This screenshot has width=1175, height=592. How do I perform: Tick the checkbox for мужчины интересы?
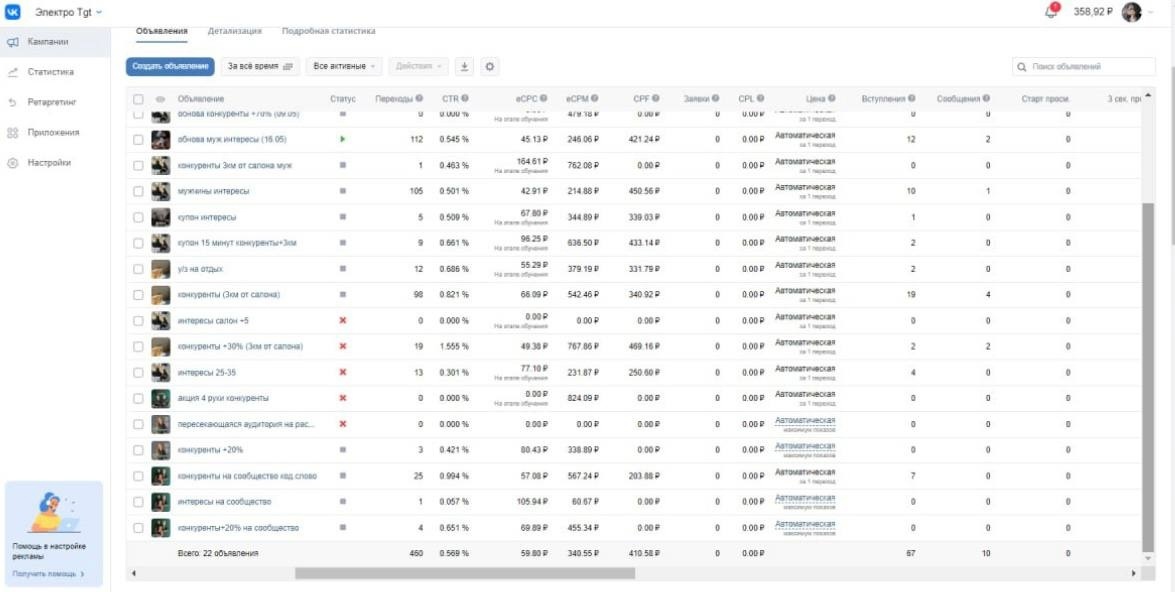(x=138, y=191)
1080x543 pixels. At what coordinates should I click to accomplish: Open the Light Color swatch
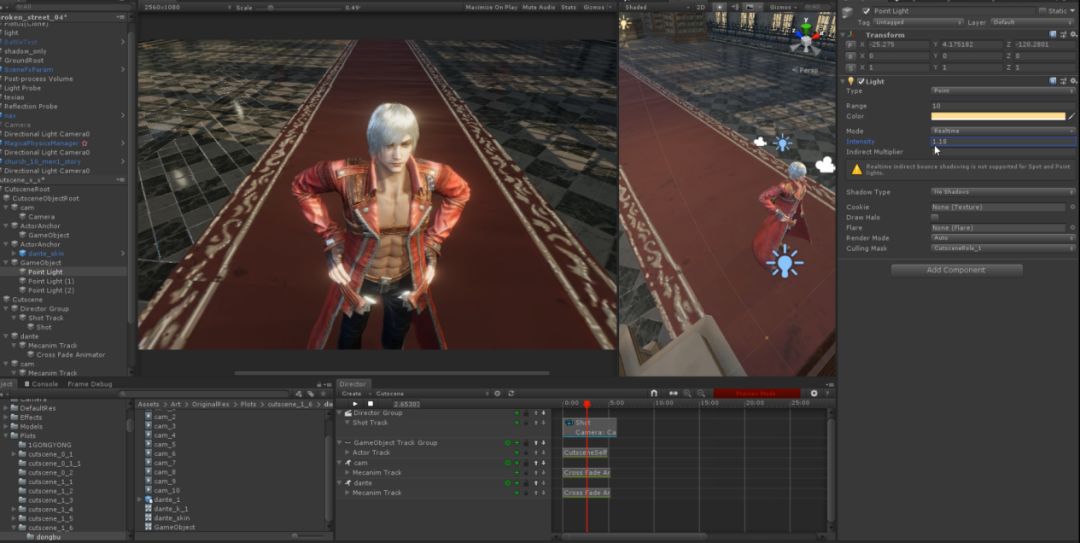(x=998, y=116)
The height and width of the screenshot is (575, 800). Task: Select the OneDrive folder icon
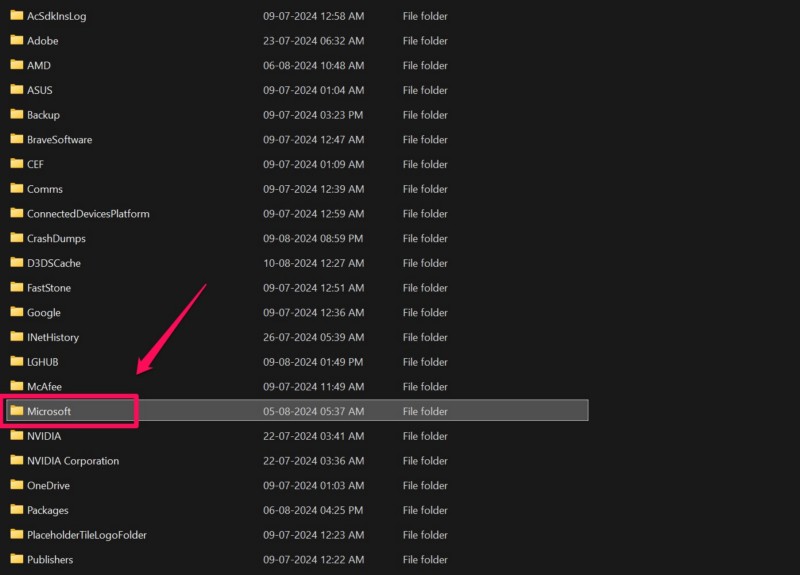click(17, 485)
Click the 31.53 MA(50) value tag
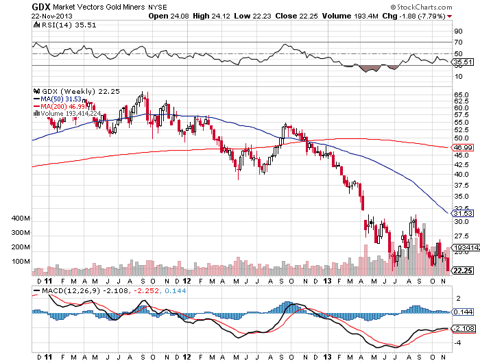The width and height of the screenshot is (480, 363). [462, 213]
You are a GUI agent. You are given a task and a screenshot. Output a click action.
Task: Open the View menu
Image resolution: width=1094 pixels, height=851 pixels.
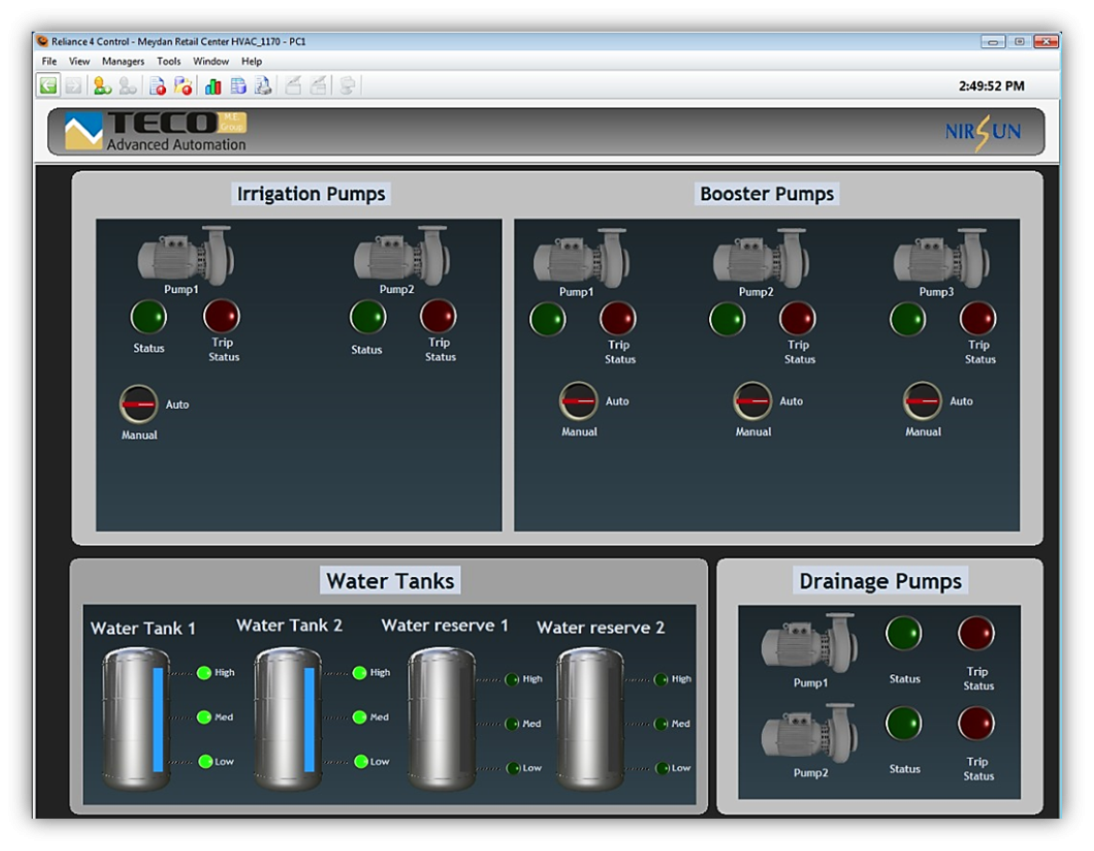click(79, 61)
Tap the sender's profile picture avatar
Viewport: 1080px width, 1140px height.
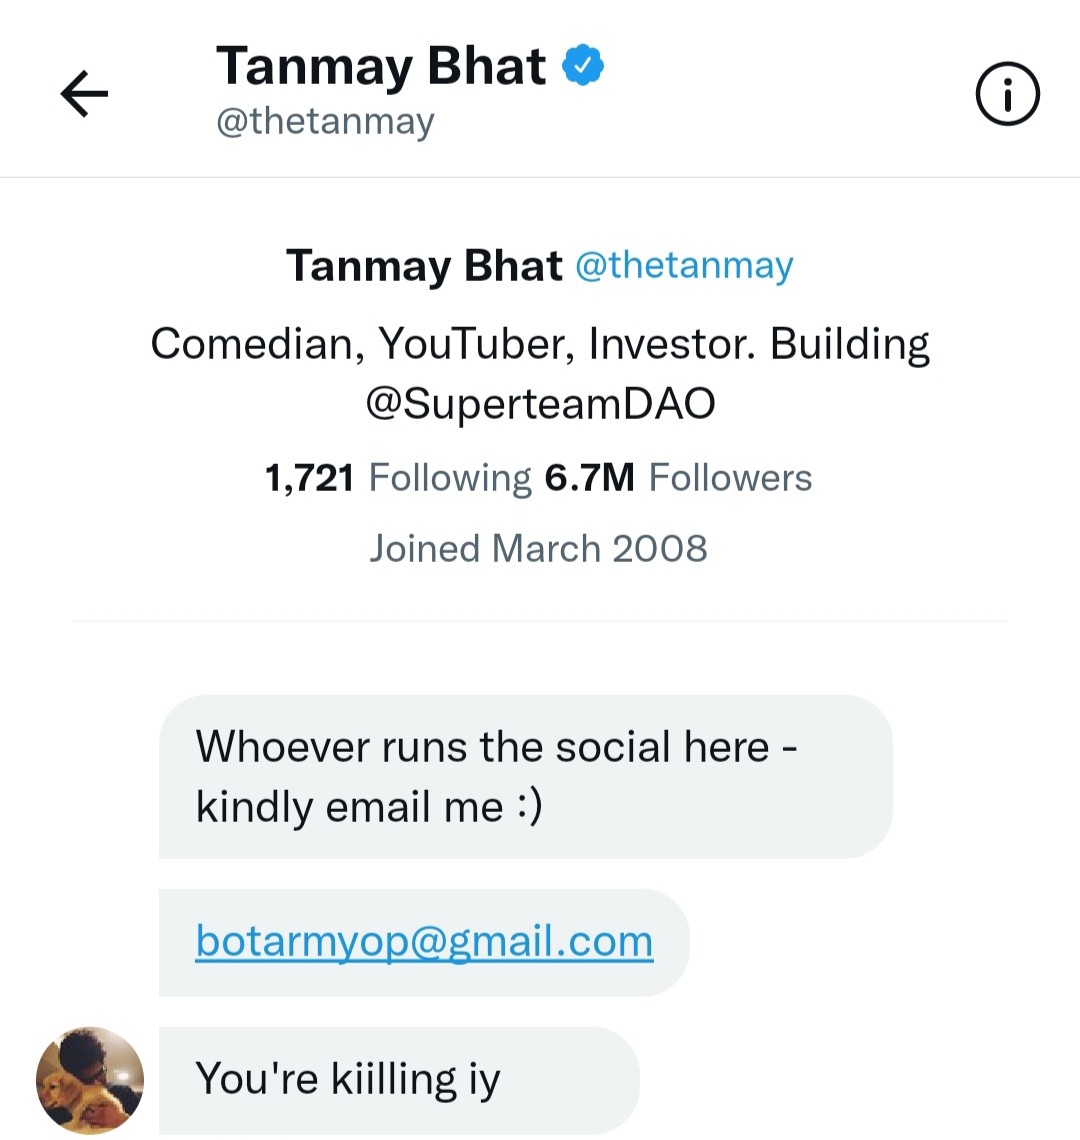point(90,1080)
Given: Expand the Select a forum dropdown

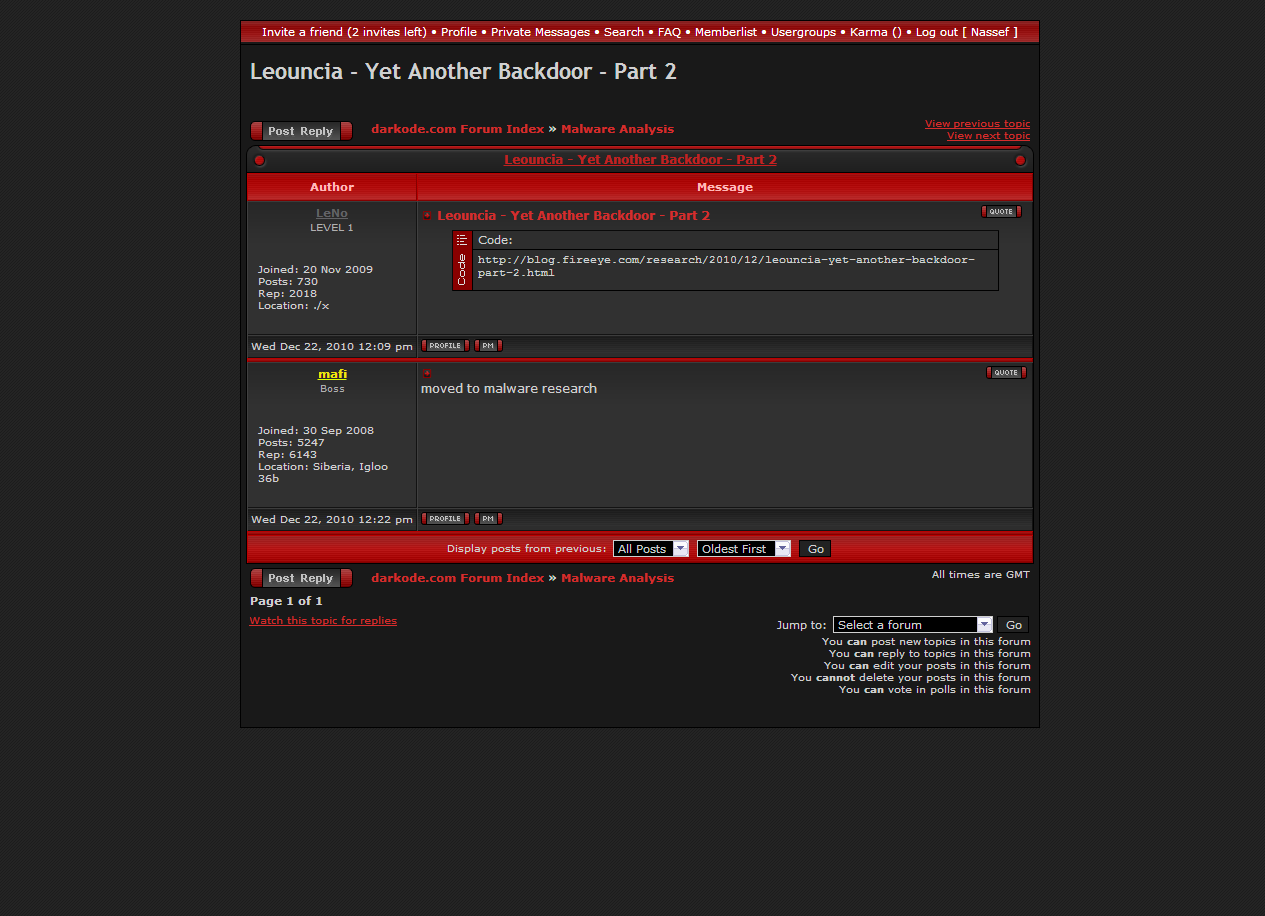Looking at the screenshot, I should [x=912, y=625].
···
## WHAT THE EXERCISE ASKS
Using the material above, set down every line exactly, but skip the pictures.

## EXERCISE OUTPUT
This screenshot has width=1175, height=592. How do I perform: Tick the checkbox for мужчины интересы?
(x=138, y=191)
1080x543 pixels. At what coordinates should I click to accomplish: Open the Light Color swatch
(x=998, y=116)
The height and width of the screenshot is (575, 800). Task: Select the OneDrive folder icon
click(17, 485)
Click the 31.53 MA(50) value tag
The width and height of the screenshot is (480, 363). [462, 213]
You are a GUI agent. You are given a task and a screenshot. Output a click action.
Task: Open the View menu
Image resolution: width=1094 pixels, height=851 pixels.
click(79, 61)
Tap the sender's profile picture avatar
Viewport: 1080px width, 1140px height.
point(90,1080)
Given: Expand the Select a forum dropdown

Looking at the screenshot, I should [x=912, y=625].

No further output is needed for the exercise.